REQUEST – Reproduce the material below verbatim, beginning with the line containing "The height and width of the screenshot is (596, 967)." and continuing through the line containing "coord(488,489)", including both of those lines.

════════

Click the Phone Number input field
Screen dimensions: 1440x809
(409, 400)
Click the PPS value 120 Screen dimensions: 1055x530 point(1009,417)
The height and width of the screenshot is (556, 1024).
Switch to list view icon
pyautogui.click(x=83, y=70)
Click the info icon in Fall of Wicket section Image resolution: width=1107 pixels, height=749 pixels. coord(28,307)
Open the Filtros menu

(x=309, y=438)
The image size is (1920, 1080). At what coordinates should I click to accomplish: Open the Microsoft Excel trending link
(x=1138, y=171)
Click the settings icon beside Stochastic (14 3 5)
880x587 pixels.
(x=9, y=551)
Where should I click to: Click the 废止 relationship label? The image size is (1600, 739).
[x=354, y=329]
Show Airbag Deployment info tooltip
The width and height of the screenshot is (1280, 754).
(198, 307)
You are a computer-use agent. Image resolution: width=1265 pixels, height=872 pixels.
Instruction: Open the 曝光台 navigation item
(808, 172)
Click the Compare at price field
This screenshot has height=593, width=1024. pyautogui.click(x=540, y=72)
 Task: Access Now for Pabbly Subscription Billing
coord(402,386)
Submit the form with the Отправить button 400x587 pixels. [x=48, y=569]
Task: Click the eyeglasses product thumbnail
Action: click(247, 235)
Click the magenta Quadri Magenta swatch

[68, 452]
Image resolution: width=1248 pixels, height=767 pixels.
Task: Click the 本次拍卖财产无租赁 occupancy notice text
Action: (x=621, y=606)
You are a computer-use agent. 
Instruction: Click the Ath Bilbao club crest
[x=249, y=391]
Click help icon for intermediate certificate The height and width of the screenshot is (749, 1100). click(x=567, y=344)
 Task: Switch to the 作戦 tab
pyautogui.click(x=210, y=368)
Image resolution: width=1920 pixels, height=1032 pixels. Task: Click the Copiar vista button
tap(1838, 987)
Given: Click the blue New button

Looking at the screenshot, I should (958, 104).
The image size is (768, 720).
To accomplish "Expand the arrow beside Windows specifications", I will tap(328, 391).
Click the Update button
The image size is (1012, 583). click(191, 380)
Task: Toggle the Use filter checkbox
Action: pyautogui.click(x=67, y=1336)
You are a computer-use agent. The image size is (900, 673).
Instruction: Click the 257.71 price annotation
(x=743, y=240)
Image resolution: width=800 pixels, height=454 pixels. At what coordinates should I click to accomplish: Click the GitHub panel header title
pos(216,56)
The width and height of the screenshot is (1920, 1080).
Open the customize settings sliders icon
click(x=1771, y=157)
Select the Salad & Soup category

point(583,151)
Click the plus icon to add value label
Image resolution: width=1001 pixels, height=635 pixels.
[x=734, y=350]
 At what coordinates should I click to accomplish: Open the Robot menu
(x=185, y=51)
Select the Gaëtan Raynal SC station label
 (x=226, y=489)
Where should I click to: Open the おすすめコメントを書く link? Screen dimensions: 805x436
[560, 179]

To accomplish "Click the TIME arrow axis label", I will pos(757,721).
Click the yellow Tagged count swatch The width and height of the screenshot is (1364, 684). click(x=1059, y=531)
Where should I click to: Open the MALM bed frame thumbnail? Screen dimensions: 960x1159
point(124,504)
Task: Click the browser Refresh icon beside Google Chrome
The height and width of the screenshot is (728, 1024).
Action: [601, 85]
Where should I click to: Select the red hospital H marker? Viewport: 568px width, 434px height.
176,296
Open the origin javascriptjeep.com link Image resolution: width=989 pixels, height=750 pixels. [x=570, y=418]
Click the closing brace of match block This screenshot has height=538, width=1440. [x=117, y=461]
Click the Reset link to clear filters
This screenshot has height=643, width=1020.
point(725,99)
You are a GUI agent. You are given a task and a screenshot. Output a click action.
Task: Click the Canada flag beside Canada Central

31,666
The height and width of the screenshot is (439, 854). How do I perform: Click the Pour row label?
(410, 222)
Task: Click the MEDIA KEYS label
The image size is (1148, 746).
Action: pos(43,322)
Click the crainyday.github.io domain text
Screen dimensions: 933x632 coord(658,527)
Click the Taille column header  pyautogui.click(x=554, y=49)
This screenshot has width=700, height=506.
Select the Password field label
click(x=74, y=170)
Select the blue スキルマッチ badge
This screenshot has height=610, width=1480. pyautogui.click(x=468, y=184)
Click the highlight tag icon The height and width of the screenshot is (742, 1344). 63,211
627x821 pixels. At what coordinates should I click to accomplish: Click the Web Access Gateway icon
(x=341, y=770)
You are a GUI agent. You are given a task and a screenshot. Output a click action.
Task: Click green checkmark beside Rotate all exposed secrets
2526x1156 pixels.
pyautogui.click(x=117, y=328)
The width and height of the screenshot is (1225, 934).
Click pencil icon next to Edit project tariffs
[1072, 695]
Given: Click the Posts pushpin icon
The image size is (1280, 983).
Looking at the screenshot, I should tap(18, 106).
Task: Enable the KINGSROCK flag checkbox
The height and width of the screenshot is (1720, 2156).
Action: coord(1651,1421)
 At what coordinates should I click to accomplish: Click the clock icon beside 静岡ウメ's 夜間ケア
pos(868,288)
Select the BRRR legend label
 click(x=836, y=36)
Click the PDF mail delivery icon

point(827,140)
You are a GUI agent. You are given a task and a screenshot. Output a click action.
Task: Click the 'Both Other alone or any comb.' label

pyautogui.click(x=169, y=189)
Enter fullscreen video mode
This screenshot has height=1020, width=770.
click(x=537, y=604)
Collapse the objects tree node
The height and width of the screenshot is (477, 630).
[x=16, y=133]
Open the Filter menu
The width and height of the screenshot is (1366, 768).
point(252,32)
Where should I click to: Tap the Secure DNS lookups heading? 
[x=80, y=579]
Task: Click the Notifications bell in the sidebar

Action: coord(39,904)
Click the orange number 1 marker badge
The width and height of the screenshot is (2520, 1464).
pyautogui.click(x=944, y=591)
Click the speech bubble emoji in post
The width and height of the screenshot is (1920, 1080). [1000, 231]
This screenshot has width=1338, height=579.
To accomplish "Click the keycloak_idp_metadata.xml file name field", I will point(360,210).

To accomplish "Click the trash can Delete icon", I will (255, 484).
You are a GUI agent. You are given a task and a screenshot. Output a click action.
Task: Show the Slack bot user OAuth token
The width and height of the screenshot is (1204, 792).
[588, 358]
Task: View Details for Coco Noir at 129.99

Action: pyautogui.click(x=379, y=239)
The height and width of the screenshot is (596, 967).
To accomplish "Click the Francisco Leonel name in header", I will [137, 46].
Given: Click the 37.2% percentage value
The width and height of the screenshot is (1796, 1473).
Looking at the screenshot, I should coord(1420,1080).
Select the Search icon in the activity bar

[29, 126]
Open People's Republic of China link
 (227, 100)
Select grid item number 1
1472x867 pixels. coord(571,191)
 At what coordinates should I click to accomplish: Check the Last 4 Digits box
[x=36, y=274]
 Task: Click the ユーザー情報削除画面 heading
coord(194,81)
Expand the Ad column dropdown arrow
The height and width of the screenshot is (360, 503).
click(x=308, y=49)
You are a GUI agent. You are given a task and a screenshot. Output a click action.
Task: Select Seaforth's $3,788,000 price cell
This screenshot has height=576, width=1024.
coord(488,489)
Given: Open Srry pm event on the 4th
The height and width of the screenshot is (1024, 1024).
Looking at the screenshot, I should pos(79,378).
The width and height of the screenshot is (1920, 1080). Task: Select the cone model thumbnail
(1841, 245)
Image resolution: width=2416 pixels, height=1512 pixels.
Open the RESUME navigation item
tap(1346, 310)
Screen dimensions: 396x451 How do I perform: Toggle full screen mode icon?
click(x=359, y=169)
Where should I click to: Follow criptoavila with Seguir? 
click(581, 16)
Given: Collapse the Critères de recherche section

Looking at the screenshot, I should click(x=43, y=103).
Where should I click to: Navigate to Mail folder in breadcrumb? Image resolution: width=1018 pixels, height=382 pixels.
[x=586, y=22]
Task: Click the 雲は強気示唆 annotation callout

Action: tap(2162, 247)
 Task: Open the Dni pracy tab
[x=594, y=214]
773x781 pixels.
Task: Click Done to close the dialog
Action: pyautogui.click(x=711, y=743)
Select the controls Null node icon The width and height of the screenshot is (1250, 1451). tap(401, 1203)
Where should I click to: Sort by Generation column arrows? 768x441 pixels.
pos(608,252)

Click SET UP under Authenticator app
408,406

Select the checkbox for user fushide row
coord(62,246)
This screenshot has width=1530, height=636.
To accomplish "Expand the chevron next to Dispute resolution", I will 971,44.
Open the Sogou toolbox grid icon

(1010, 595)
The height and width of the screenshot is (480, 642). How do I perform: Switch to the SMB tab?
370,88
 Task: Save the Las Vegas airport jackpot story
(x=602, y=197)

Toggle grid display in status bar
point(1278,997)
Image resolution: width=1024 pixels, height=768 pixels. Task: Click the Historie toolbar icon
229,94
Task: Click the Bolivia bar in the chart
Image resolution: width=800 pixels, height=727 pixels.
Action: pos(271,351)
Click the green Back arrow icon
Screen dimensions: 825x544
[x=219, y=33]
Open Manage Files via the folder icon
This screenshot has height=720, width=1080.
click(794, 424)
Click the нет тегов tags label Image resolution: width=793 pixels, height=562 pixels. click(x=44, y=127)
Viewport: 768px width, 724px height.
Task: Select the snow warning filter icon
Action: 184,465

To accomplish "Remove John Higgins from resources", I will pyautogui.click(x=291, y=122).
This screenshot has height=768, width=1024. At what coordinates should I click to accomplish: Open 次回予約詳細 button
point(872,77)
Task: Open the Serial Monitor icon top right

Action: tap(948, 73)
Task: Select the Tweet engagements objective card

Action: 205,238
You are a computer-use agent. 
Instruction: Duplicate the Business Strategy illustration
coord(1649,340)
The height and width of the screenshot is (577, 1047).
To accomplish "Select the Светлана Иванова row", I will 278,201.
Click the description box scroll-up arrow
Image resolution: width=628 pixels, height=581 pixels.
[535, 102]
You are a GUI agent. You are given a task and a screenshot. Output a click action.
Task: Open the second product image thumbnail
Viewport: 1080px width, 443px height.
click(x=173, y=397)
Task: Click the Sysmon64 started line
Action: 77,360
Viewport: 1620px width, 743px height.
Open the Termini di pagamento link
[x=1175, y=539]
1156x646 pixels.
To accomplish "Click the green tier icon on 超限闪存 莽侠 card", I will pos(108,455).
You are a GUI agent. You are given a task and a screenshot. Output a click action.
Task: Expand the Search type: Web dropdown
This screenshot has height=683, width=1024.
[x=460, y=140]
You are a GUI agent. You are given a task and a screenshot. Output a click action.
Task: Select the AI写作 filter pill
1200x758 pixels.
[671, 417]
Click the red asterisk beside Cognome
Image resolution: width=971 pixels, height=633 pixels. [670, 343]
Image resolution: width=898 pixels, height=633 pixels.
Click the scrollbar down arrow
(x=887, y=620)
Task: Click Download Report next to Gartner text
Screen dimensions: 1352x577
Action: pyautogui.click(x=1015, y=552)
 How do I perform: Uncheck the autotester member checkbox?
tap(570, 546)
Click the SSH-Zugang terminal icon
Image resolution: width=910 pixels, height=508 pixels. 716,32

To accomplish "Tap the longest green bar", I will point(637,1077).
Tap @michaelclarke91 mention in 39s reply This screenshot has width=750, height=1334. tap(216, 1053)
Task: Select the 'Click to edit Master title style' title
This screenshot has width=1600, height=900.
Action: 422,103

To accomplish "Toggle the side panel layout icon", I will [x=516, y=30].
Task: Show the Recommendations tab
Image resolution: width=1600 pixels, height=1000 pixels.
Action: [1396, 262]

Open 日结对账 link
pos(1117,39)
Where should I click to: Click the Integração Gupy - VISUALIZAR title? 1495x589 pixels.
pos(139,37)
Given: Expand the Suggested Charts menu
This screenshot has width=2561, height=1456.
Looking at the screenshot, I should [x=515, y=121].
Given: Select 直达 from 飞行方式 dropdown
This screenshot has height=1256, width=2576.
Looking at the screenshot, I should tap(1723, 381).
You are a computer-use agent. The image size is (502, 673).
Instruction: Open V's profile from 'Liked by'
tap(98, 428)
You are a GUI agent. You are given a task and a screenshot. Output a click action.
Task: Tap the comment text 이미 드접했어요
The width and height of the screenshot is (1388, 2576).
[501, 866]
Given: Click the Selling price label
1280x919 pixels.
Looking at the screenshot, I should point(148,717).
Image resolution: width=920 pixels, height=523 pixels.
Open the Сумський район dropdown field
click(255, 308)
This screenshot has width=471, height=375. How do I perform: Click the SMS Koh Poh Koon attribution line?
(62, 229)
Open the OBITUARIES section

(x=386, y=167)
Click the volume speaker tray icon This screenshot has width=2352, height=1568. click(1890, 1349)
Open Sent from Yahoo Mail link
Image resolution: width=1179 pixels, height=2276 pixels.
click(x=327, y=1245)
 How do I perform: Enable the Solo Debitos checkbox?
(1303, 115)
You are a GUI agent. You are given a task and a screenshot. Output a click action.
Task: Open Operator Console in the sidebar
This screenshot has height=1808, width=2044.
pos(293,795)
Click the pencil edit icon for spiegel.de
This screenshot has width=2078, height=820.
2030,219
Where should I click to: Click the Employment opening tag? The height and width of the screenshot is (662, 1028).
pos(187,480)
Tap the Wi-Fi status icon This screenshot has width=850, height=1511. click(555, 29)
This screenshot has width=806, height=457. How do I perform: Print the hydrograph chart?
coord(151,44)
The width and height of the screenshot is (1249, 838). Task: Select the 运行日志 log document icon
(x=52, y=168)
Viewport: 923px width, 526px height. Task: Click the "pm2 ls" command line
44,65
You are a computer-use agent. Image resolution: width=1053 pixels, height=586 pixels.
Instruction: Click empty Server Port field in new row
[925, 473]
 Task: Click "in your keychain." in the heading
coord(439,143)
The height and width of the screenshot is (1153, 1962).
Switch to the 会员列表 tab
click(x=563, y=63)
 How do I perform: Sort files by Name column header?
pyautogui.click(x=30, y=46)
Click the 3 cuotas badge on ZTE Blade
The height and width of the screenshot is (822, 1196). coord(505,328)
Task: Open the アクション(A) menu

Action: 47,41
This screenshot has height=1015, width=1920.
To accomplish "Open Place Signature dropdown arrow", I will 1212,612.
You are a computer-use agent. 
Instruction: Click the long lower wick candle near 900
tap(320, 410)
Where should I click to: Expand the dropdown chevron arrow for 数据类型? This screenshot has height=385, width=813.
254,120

════════

WORKED ANSWER –
The height and width of the screenshot is (596, 967).
To accomplish "Click the Francisco Leonel name in header", I will [137, 46].
Given: Click the 37.2% percentage value
The width and height of the screenshot is (1796, 1473).
Looking at the screenshot, I should coord(1420,1080).
Select the Search icon in the activity bar

[29, 126]
Open People's Republic of China link
 (227, 100)
Select grid item number 1
1472x867 pixels. coord(571,191)
 At what coordinates should I click to accomplish: Check the Last 4 Digits box
[x=36, y=274]
 Task: Click the ユーザー情報削除画面 heading
coord(194,81)
Expand the Ad column dropdown arrow
The height and width of the screenshot is (360, 503).
click(x=308, y=49)
You are a GUI agent. You are given a task and a screenshot. Output a click action.
Task: Select Seaforth's $3,788,000 price cell
This screenshot has height=576, width=1024.
coord(488,489)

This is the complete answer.